[personal profile] mattlistener
...with no commercials. Far preferrable to the Weather Channel, sadly, which has been doing 90 seconds of commercials every 5 minutes during the emergency.

http://mfile.akamai.com/12912/live/reflector:38841.asx
(Windows Media Player)

Note: I'm recording in the comments to this post the more remarkable things I'm learning from this feed today.

Date: 2005-08-29 07:25 pm (UTC)
From: [identity profile] mattlistener.livejournal.com
Just now, the feed captured a crowd of looters in New Orleans braving the high winds and street flooding. :-(

Date: 2005-08-29 07:40 pm (UTC)
From: [identity profile] mattlistener.livejournal.com
...and just now, the feed captured a car driving through water that was only half-way up its tires. Suddenly, the engine sank out of sight and the rest of the car was floating free of the ground, because the road wasn't there anymore. Fortunately a bystander ran immediately to the car and was able to walk(!!) it to shallower ground and help the driver out the window.
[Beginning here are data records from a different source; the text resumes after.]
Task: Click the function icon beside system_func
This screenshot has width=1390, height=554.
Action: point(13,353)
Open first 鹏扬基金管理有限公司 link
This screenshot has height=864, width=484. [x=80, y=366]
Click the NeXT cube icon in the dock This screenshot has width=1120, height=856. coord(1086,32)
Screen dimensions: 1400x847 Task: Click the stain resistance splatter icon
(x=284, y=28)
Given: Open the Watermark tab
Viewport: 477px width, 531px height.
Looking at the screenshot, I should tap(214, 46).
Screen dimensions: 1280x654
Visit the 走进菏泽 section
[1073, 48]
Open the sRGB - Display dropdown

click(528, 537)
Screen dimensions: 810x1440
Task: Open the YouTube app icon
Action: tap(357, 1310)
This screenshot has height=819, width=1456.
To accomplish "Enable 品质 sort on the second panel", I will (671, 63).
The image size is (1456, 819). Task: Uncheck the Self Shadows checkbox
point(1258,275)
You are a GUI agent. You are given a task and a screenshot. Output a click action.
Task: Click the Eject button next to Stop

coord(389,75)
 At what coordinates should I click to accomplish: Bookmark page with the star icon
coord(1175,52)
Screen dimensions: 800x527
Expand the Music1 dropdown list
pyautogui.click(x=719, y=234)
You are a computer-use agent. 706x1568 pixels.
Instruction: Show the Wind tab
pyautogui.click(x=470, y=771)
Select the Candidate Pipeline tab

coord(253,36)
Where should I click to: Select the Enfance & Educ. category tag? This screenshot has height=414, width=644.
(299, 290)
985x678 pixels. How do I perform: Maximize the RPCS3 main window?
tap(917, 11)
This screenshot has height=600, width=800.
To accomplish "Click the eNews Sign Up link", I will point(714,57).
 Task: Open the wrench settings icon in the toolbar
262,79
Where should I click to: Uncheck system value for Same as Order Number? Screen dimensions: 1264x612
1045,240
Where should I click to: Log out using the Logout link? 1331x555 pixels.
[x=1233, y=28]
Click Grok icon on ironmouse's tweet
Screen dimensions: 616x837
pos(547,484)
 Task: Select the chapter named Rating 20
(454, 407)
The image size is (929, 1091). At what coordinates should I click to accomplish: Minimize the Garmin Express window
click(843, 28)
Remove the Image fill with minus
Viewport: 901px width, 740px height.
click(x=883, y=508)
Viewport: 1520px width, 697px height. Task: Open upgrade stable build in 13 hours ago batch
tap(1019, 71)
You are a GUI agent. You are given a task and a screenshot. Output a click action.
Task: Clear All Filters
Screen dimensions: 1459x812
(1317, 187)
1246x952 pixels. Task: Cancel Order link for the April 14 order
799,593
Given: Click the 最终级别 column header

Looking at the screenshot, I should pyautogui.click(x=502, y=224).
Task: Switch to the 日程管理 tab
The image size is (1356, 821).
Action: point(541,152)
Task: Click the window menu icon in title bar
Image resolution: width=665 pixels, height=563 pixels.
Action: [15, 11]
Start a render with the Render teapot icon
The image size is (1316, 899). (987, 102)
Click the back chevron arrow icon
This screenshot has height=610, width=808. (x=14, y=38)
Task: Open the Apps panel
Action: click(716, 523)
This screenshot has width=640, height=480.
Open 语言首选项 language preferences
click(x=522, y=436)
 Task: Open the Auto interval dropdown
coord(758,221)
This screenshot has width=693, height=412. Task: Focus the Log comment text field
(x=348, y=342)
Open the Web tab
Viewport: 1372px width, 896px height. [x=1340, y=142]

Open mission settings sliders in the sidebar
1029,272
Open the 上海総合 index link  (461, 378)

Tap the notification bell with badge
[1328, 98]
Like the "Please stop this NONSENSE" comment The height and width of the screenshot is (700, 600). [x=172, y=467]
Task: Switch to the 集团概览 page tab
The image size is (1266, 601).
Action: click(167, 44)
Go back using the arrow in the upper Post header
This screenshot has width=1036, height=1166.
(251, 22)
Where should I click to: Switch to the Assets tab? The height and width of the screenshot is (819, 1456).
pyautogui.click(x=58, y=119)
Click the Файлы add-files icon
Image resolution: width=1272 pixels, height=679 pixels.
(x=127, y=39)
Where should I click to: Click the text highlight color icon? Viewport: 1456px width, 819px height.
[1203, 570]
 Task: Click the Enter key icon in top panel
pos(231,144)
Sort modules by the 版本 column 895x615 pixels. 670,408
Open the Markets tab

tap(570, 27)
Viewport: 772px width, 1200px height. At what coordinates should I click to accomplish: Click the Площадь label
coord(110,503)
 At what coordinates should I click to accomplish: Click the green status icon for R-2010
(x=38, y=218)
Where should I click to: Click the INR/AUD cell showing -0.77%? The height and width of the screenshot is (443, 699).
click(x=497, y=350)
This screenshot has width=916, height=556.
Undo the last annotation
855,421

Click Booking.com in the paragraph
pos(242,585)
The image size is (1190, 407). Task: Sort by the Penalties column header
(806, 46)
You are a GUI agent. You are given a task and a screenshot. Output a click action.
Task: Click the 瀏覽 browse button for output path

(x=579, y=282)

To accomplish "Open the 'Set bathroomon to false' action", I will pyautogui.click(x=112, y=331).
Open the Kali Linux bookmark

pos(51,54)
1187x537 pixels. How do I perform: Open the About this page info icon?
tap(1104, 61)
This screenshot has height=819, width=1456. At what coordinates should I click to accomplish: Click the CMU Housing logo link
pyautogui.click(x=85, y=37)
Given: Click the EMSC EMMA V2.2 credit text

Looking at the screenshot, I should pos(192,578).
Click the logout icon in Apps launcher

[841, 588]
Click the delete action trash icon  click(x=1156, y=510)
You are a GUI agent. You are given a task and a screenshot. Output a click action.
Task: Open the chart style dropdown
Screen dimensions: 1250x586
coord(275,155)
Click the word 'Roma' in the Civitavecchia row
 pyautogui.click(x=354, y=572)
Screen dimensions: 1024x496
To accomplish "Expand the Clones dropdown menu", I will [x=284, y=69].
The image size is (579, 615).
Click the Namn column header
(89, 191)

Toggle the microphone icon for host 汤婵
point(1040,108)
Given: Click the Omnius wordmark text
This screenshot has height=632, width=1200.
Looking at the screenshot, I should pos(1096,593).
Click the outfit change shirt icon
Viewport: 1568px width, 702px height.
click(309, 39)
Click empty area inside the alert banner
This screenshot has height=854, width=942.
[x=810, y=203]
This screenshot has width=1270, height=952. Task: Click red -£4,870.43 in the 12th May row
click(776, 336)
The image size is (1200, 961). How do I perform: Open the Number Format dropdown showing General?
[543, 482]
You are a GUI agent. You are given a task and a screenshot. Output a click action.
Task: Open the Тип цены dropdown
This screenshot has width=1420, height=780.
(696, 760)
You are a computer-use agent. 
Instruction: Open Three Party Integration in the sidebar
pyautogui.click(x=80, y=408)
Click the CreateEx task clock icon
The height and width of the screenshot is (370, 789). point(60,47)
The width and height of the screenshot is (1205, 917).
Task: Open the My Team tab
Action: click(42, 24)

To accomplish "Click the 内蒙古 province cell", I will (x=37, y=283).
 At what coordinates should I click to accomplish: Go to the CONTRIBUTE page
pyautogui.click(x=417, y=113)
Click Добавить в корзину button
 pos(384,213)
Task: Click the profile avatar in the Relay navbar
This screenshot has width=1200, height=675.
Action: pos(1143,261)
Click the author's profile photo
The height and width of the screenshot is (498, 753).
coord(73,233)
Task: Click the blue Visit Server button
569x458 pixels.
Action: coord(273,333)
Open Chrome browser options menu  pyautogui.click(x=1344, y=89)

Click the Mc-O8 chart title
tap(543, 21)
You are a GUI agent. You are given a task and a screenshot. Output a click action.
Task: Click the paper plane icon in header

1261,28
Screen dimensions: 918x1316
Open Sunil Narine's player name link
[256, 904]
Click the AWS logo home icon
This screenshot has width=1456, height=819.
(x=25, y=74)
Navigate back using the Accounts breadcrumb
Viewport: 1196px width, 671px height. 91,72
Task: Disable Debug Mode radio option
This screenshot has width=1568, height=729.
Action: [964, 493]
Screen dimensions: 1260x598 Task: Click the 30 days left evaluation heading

Every time you see footage of cars making little wakes as they drive through flood waters, remember you're witnessing people making a life-threatening error. Never do that!

Date: 2005-08-29 07:55 pm (UTC)
From: [identity profile] mattlistener.livejournal.com
The newscaster just read a transcript of a 911 call from a man trapped in his attic by flooding and begging rescue. He said he had a hammer, crowbar, and axe with him, and was holding off from cutting through his own roof to escape until he was forced to by the water. Rescue teams have not yet been sent into the flooding because conditions are still too dangerous.

Date: 2005-08-29 07:57 pm (UTC)
From: [identity profile] mattlistener.livejournal.com
Utilities say the city of New Orleans will likely be without power for a *month*. People are being told not to drink the tap water as the fresh water supply has been contaminated by sewage and fuel.

Date: 2005-08-29 09:01 pm (UTC)
From: [identity profile] mattlistener.livejournal.com
Just heard a speech from the governor of Louisiana that repeated the above facts, and also noted that if you don't have power, you'reunable to boil water. So people either need to get bottled water from emergency services or get out.

New Orleans missed a direct hit from Katrina's eyewall, but has nevertheless been rendered uninhabitable.

Date: 2005-08-29 08:44 pm (UTC)
From: [identity profile] mattlistener.livejournal.com
The Governor of Mississippi says costal highway 90 has been destroyed.

Date: 2005-08-30 01:35 am (UTC)
From: [identity profile] zmook.livejournal.com
I didn't look at the news at all yesterday, so this morning's news headline was the first time I saw the words "New Orleans" and "Katrina" in the same sentence. Which stopped me dead in my tracks, because I knew that it was badly vulnerable. And then I saw the words "Category Five".

Date: 2005-08-30 03:53 am (UTC)
From: [identity profile] mattlistener.livejournal.com
For all that everyone's been saying "this is the Big One", the eyewall missed N.O. to the right, sparing it something like 10 feet of surge, and the bowl of the city did not fill to sea level. It'll be a long time cleaning up, but it's well short of the "New Orleans has been destroyed" outcome that it's still vulnerable to, from a slower-moving or more deadly-aimed storm.

Date: 2005-08-30 11:52 am (UTC)
From: [identity profile] zmook.livejournal.com
It's not quite the "Atlantis scenario", true. There's always a way for things to be worse. But it's still one of the biggest hurricanes in recorded history, fairly slow-moving, and it only missed the city by a handful of miles. I don't really think there's any reason to be chary of calling it the Big One.